- **Records for the exercise**

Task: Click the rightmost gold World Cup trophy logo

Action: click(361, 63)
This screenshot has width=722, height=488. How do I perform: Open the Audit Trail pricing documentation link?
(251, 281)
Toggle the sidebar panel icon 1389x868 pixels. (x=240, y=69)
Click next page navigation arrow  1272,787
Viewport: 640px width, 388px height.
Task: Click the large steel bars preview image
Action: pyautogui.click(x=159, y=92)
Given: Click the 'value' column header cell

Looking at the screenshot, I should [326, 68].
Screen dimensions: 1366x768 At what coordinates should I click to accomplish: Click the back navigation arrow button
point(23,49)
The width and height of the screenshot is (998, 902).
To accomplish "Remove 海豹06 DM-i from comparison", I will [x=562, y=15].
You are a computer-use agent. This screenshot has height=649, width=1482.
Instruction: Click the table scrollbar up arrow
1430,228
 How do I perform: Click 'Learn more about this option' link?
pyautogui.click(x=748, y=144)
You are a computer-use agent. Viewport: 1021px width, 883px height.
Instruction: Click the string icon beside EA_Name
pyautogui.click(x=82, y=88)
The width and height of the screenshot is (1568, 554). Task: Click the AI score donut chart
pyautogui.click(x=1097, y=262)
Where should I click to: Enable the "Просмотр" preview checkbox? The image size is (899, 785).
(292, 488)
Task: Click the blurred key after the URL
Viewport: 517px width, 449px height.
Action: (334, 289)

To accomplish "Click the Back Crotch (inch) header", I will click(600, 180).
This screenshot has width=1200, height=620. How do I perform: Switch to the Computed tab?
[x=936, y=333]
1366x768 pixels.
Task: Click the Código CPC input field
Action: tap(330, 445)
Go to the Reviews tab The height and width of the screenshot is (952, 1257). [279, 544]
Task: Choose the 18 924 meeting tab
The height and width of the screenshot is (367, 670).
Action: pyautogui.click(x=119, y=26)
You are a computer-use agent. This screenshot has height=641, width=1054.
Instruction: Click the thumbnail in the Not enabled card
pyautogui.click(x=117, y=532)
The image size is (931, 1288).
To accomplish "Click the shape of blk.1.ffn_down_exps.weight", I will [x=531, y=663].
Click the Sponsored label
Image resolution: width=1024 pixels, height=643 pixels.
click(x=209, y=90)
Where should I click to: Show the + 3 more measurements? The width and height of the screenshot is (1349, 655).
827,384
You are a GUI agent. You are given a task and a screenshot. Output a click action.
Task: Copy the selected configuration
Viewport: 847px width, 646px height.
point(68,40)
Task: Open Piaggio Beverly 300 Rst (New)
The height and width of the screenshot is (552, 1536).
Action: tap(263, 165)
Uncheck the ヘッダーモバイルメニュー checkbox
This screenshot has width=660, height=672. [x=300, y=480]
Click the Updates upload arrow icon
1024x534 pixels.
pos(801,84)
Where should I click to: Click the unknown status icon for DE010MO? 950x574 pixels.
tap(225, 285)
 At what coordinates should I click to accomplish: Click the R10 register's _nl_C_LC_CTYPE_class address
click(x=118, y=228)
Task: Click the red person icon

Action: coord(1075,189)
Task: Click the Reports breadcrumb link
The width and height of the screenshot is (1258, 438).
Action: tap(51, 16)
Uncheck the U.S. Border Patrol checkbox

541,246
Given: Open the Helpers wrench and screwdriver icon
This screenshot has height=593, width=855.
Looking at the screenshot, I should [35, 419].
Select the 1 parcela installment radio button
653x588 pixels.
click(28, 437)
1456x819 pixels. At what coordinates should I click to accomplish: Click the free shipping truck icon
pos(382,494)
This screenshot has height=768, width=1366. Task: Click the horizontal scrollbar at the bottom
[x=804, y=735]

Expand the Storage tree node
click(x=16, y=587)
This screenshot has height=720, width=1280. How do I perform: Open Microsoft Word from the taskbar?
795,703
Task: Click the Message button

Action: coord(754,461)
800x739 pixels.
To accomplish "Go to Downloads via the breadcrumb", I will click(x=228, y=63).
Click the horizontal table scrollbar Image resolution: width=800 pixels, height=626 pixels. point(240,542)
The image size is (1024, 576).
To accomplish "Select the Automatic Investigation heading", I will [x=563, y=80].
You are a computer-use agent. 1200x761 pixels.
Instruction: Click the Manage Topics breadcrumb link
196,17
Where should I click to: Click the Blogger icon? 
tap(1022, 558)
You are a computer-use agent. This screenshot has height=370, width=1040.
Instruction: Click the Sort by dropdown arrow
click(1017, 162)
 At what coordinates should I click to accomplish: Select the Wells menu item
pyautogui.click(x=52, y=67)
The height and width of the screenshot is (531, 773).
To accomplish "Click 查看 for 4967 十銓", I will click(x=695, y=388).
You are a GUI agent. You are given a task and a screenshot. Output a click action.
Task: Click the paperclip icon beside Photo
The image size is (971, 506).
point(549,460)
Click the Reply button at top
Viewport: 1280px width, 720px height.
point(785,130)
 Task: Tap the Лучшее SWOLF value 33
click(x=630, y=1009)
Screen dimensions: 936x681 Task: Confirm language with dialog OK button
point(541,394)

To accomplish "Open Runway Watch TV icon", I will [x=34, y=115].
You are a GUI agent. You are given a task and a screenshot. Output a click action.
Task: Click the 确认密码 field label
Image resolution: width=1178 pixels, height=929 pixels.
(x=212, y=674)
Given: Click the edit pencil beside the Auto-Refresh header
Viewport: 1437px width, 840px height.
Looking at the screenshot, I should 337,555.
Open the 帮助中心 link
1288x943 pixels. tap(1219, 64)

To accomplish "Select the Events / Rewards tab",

- **Problem requirements**
The task calls for each record to be returned verbatim.

- **Written response**
Task: Click the rightmost gold World Cup trophy logo

Action: click(361, 63)
This screenshot has width=722, height=488. How do I perform: Open the Audit Trail pricing documentation link?
(251, 281)
Toggle the sidebar panel icon 1389x868 pixels. (x=240, y=69)
Click next page navigation arrow  1272,787
Viewport: 640px width, 388px height.
Task: Click the large steel bars preview image
Action: pyautogui.click(x=159, y=92)
Given: Click the 'value' column header cell

Looking at the screenshot, I should [326, 68].
Screen dimensions: 1366x768 At what coordinates should I click to accomplish: Click the back navigation arrow button
point(23,49)
The width and height of the screenshot is (998, 902).
To accomplish "Remove 海豹06 DM-i from comparison", I will [x=562, y=15].
You are a computer-use agent. This screenshot has height=649, width=1482.
Instruction: Click the table scrollbar up arrow
1430,228
 How do I perform: Click 'Learn more about this option' link?
pyautogui.click(x=748, y=144)
You are a computer-use agent. Viewport: 1021px width, 883px height.
Instruction: Click the string icon beside EA_Name
pyautogui.click(x=82, y=88)
The width and height of the screenshot is (1568, 554). Task: Click the AI score donut chart
pyautogui.click(x=1097, y=262)
Where should I click to: Enable the "Просмотр" preview checkbox? The image size is (899, 785).
(292, 488)
Task: Click the blurred key after the URL
Viewport: 517px width, 449px height.
Action: (334, 289)

To accomplish "Click the Back Crotch (inch) header", I will click(600, 180).
This screenshot has width=1200, height=620. How do I perform: Switch to the Computed tab?
[x=936, y=333]
1366x768 pixels.
Task: Click the Código CPC input field
Action: tap(330, 445)
Go to the Reviews tab The height and width of the screenshot is (952, 1257). [279, 544]
Task: Choose the 18 924 meeting tab
The height and width of the screenshot is (367, 670).
Action: pyautogui.click(x=119, y=26)
You are a computer-use agent. This screenshot has height=641, width=1054.
Instruction: Click the thumbnail in the Not enabled card
pyautogui.click(x=117, y=532)
The image size is (931, 1288).
To accomplish "Click the shape of blk.1.ffn_down_exps.weight", I will [x=531, y=663].
Click the Sponsored label
Image resolution: width=1024 pixels, height=643 pixels.
click(x=209, y=90)
Where should I click to: Show the + 3 more measurements? The width and height of the screenshot is (1349, 655).
827,384
You are a GUI agent. You are given a task and a screenshot. Output a click action.
Task: Copy the selected configuration
Viewport: 847px width, 646px height.
point(68,40)
Task: Open Piaggio Beverly 300 Rst (New)
The height and width of the screenshot is (552, 1536).
Action: tap(263, 165)
Uncheck the ヘッダーモバイルメニュー checkbox
This screenshot has width=660, height=672. [x=300, y=480]
Click the Updates upload arrow icon
1024x534 pixels.
pos(801,84)
Where should I click to: Click the unknown status icon for DE010MO? 950x574 pixels.
tap(225, 285)
 At what coordinates should I click to accomplish: Click the R10 register's _nl_C_LC_CTYPE_class address
click(x=118, y=228)
Task: Click the red person icon

Action: coord(1075,189)
Task: Click the Reports breadcrumb link
The width and height of the screenshot is (1258, 438).
Action: tap(51, 16)
Uncheck the U.S. Border Patrol checkbox

541,246
Given: Open the Helpers wrench and screwdriver icon
This screenshot has height=593, width=855.
Looking at the screenshot, I should [35, 419].
Select the 1 parcela installment radio button
653x588 pixels.
click(28, 437)
1456x819 pixels. At what coordinates should I click to accomplish: Click the free shipping truck icon
pos(382,494)
This screenshot has height=768, width=1366. Task: Click the horizontal scrollbar at the bottom
[x=804, y=735]

Expand the Storage tree node
click(x=16, y=587)
This screenshot has height=720, width=1280. How do I perform: Open Microsoft Word from the taskbar?
795,703
Task: Click the Message button

Action: coord(754,461)
800x739 pixels.
To accomplish "Go to Downloads via the breadcrumb", I will click(x=228, y=63).
Click the horizontal table scrollbar Image resolution: width=800 pixels, height=626 pixels. point(240,542)
The image size is (1024, 576).
To accomplish "Select the Automatic Investigation heading", I will [x=563, y=80].
You are a computer-use agent. 1200x761 pixels.
Instruction: Click the Manage Topics breadcrumb link
196,17
Where should I click to: Click the Blogger icon? 
tap(1022, 558)
You are a computer-use agent. This screenshot has height=370, width=1040.
Instruction: Click the Sort by dropdown arrow
click(1017, 162)
 At what coordinates should I click to accomplish: Select the Wells menu item
pyautogui.click(x=52, y=67)
The height and width of the screenshot is (531, 773).
To accomplish "Click 查看 for 4967 十銓", I will click(x=695, y=388).
You are a GUI agent. You are given a task and a screenshot. Output a click action.
Task: Click the paperclip icon beside Photo
The image size is (971, 506).
point(549,460)
Click the Reply button at top
Viewport: 1280px width, 720px height.
point(785,130)
 Task: Tap the Лучшее SWOLF value 33
click(x=630, y=1009)
Screen dimensions: 936x681 Task: Confirm language with dialog OK button
point(541,394)

To accomplish "Open Runway Watch TV icon", I will [x=34, y=115].
You are a GUI agent. You are given a task and a screenshot. Output a click action.
Task: Click the 确认密码 field label
Image resolution: width=1178 pixels, height=929 pixels.
(x=212, y=674)
Given: Click the edit pencil beside the Auto-Refresh header
Viewport: 1437px width, 840px height.
Looking at the screenshot, I should 337,555.
Open the 帮助中心 link
1288x943 pixels. tap(1219, 64)

To accomplish "Select the Events / Rewards tab",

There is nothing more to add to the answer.